Für alle jene, denen nach einem Jahr Coronakrise „der Schmäh auszugehen droht“, hatte Kabarettist Thomas Maurer diese Woche eine gute Nachricht parat: „Komödie ist Tragödie plus Zeit“. Mit dem süffisanten Zitat von Woody Allen schwinge nämlich die Hoffnung mit, dass alles – zumindest irgendwann – auch lustig sei. Wie vielleicht die Geschichte seines schwerkranken Vaters, mit der Maurer das Publikum in der ORF-„Tafelrunde“ unvermittelt berührte.

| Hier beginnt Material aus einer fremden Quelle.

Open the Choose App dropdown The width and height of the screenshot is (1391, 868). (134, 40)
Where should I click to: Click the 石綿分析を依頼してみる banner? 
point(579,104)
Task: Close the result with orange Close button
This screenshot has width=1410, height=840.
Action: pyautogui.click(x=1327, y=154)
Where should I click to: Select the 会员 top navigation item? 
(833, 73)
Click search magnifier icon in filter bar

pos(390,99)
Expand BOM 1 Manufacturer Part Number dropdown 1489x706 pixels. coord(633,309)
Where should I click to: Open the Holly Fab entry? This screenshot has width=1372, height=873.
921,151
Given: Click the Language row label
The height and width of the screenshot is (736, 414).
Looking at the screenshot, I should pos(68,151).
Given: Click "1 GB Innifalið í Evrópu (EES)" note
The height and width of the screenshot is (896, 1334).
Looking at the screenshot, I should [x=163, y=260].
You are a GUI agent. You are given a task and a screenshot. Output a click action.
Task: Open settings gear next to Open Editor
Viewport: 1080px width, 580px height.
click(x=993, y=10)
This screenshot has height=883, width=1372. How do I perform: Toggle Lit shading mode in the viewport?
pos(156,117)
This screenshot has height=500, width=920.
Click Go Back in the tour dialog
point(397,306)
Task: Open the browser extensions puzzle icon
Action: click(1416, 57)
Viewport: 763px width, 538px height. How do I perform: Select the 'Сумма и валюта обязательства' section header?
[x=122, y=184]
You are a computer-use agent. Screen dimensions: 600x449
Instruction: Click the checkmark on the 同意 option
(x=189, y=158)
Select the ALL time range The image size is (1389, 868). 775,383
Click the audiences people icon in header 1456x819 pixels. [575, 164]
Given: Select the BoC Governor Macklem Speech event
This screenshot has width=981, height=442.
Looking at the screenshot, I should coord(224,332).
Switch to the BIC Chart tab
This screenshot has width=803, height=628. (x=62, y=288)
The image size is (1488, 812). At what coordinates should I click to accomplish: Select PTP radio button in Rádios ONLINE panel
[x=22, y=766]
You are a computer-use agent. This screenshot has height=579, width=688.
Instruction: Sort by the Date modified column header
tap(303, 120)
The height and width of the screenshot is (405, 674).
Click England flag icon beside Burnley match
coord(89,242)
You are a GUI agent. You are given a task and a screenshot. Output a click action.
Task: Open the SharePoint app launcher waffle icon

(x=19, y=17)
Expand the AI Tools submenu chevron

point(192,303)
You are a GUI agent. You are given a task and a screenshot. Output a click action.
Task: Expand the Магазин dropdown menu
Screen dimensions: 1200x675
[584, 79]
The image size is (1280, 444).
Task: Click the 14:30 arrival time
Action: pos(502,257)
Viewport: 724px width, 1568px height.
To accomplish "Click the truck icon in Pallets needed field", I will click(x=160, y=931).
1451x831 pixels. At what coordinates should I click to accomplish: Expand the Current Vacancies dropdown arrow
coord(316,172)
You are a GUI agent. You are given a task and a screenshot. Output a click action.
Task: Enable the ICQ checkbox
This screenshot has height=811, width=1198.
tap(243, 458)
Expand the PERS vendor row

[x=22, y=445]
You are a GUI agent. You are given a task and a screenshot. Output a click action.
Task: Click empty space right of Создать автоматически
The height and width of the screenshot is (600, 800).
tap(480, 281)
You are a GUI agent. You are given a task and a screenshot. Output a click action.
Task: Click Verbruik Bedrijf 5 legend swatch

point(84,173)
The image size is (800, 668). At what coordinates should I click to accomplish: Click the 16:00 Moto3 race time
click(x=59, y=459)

Der alte Herr sei 79, stark lungenleidend, übergewichtig und somit Corona-Hochrisikopatient gewesen. Bereits im vergangenen Jahr empfahl das Gesundheitsministerium, Personen mit derartigen Beeinträchtigungen vorrangig zu impfen – allerdings blieb es bei einer reinen Empfehlung. Für Maurer der typisch österreichische Weg, frei nach dem Motto: „Könntert’s ihr eventuell die zuerst impfen, die es wirklich brauchen, wenn es keine Umstände macht. Das wäre total nett.“ Seinem Vater wurde die behördliche Halbherzigkeit zum Verhängnis, er starb vor Kurzem an Covid-19. Das Gesicht des Comedians sprach Bände, als er zur „Schlusspointe“ ansetzte: „Zwei Tage später war dann eh in der Post die Benachrichtigung, dass der Papa sich zur Impfung voranmelden kann.“
Maurers Schicksal ist ein Extrembeispiel für Verzweiflung und Wut, die daraus resultieren, dass die Impfung nicht bundesweit einheitlich nach Alters- und Risikogruppen abgewickelt wurde. Unstrittig zwar, dass Heimbewohner, Pflegekräfte und medizinisches Personal prioritär zu behandeln waren und überall entsprechend vorgezogen wurden. Als es aber zu Lieferausfällen bei Biontech/Pfizer und AstraZeneca kam, passten die Länder ihre Impfpläne individuell und vielfach intransparent an. Es entstand der Eindruck, manche Berufs- und Personengruppen mit starker Lobby kämen früher als unbedingt nötig zum Zug, während schlechter vernetzte - wie die steirischen Behinderteneinrichtungen oder Kärntner Hochrisikopatienten - und gerade auch die vulnerablen Älteren das Nachsehen hatten. So wurden allein im Bezirk Bruck-Mürzzuschlag 40% der ursprünglich 1.400 für Heim- und Pflegepersonal vorgesehene Impfungen anderweitig genutzt. Wo und für wen genau, bleibt bis heute ein Mysterium.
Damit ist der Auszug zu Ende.